Technical specifications
- Chassis: Carbon-fibre monocoque
- Suspension (front): Twin non-parallel wishbone, pushrod actuated
- Suspension (rear): Twin non-parallel wishbone, pullrod actuated
- Length: Over 5,000 mm (197 in)
- Width: 1,800 mm (71 in)
- Height: 950 mm (37 in)
- Wheelbase: Over 3,000 mm (118 in)
- Engine: Renault RS27-2013 2,400 cc (146 cu in) V8 (90°) naturally aspirated + KERS mid-mounted
- Electric motor: Red Bull Technology KERS recovered by MGU-K
- Transmission: Red Bull Technology 7-speed + 1 reverse semi-automatic gearbox
- Power: 750 hp (559 kW) + 80 hp (60 kW) KERS
- Weight: 642 kg (1,415 lb) including driver
- Fuel: Total Excellium 94.25% unleaded gasoline + 5.75% biofuel
- Lubricants: Total Quartz 9000
- Brakes: Hitco carbon brake discs, Carbon Industrie pads and AP Racing 6-piston calipers
- Tyres: Pirelli P Zero (dry) and Cinturato (wet) BBS wheels

Competition history
- Notable entrants: Caterham F1 Team
- Notable drivers: 20. Charles Pic 21. Giedo van der Garde
- Debut: 2013 Australian Grand Prix
- Last event: 2013 Brazilian Grand Prix
| Races | Wins | Podiums | Poles | F/Laps |
| 19 | 0 | 0 | 0 | 0 |

= Caterham CT03 =

2013 Formula One racing car

The Caterham CT03 is a Formula One racing car designed by Mark Smith and Lewis Butler for the Caterham F1 team.

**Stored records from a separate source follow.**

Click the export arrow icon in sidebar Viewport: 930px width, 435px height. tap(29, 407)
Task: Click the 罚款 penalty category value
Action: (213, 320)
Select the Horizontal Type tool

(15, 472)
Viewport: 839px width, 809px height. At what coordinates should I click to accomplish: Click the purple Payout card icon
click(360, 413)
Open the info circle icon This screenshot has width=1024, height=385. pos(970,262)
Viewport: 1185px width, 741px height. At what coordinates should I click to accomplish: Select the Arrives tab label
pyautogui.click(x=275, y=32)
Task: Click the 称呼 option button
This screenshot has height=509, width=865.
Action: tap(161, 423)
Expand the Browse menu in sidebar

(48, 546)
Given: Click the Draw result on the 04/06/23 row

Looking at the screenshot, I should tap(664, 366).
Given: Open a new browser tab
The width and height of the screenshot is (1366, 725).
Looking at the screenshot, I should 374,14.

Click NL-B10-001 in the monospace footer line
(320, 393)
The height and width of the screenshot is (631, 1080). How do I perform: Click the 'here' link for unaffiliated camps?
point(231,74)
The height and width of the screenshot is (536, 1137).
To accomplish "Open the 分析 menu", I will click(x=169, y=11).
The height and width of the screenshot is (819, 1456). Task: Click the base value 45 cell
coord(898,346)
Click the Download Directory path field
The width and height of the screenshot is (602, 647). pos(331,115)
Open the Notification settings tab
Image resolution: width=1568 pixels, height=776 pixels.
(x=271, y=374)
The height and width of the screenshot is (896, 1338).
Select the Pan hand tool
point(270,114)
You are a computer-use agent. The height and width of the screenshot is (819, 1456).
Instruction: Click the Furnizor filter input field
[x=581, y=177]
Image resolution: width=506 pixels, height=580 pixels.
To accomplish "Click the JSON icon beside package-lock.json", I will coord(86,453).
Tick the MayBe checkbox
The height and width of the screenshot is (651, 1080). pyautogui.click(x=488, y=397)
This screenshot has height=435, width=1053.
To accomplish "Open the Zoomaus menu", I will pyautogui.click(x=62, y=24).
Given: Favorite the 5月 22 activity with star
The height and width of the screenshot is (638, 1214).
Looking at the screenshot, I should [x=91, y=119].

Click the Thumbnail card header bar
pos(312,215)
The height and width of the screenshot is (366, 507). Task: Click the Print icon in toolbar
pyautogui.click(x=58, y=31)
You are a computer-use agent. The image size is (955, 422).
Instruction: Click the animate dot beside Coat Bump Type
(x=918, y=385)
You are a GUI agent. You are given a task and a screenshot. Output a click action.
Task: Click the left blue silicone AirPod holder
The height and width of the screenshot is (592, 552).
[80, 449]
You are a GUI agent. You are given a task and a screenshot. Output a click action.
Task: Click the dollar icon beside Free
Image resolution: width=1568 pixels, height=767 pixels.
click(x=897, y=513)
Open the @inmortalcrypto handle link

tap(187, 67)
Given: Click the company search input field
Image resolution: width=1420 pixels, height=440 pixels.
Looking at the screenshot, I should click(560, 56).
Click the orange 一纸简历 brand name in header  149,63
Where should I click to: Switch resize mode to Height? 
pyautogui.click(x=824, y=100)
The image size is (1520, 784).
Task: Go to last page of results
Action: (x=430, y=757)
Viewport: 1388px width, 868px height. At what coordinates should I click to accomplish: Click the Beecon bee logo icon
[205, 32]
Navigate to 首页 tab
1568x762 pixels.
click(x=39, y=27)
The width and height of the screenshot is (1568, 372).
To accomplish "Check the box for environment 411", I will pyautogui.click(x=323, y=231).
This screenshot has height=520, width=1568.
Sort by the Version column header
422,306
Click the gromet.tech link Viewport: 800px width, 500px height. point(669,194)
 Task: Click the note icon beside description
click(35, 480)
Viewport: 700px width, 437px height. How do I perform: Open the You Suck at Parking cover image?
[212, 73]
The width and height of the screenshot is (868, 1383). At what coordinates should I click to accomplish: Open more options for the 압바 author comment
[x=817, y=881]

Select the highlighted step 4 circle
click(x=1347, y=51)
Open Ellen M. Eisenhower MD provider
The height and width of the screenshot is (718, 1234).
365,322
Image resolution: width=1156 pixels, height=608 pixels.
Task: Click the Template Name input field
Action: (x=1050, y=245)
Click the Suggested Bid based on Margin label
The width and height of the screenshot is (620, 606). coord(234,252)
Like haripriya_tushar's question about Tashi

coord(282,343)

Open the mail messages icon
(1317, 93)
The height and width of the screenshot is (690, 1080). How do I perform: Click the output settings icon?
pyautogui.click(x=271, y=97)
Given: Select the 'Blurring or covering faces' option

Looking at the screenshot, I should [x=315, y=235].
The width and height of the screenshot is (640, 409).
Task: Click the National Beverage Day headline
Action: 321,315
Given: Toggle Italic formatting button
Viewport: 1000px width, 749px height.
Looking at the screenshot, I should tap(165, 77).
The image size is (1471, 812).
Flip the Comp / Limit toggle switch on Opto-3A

It was used during the 2013 Formula One season, where it was driven by Charles Pic and Giedo van der Garde. The car was unveiled on the eve of testing for the 2013 season at the Circuito de Jerez.

==Design==
The first chassis was assembled in early October 2012, completed on 30 January and launched on 5 February. The CT03 aroused controversy during pre-season testing. Lotus technical director James Allison observed details of the car's exhaust outlet that he believed contravened Article 5.8.4 of the technical regulations, that prohibits the use of bodywork within a defined area with respect to the exhaust outlet. The FIA later deemed this system to be illegal. After driving the car during FP1 at Bahrain, Heikki Kovalainen stated the car was basically the previous year's car with nothing done to it.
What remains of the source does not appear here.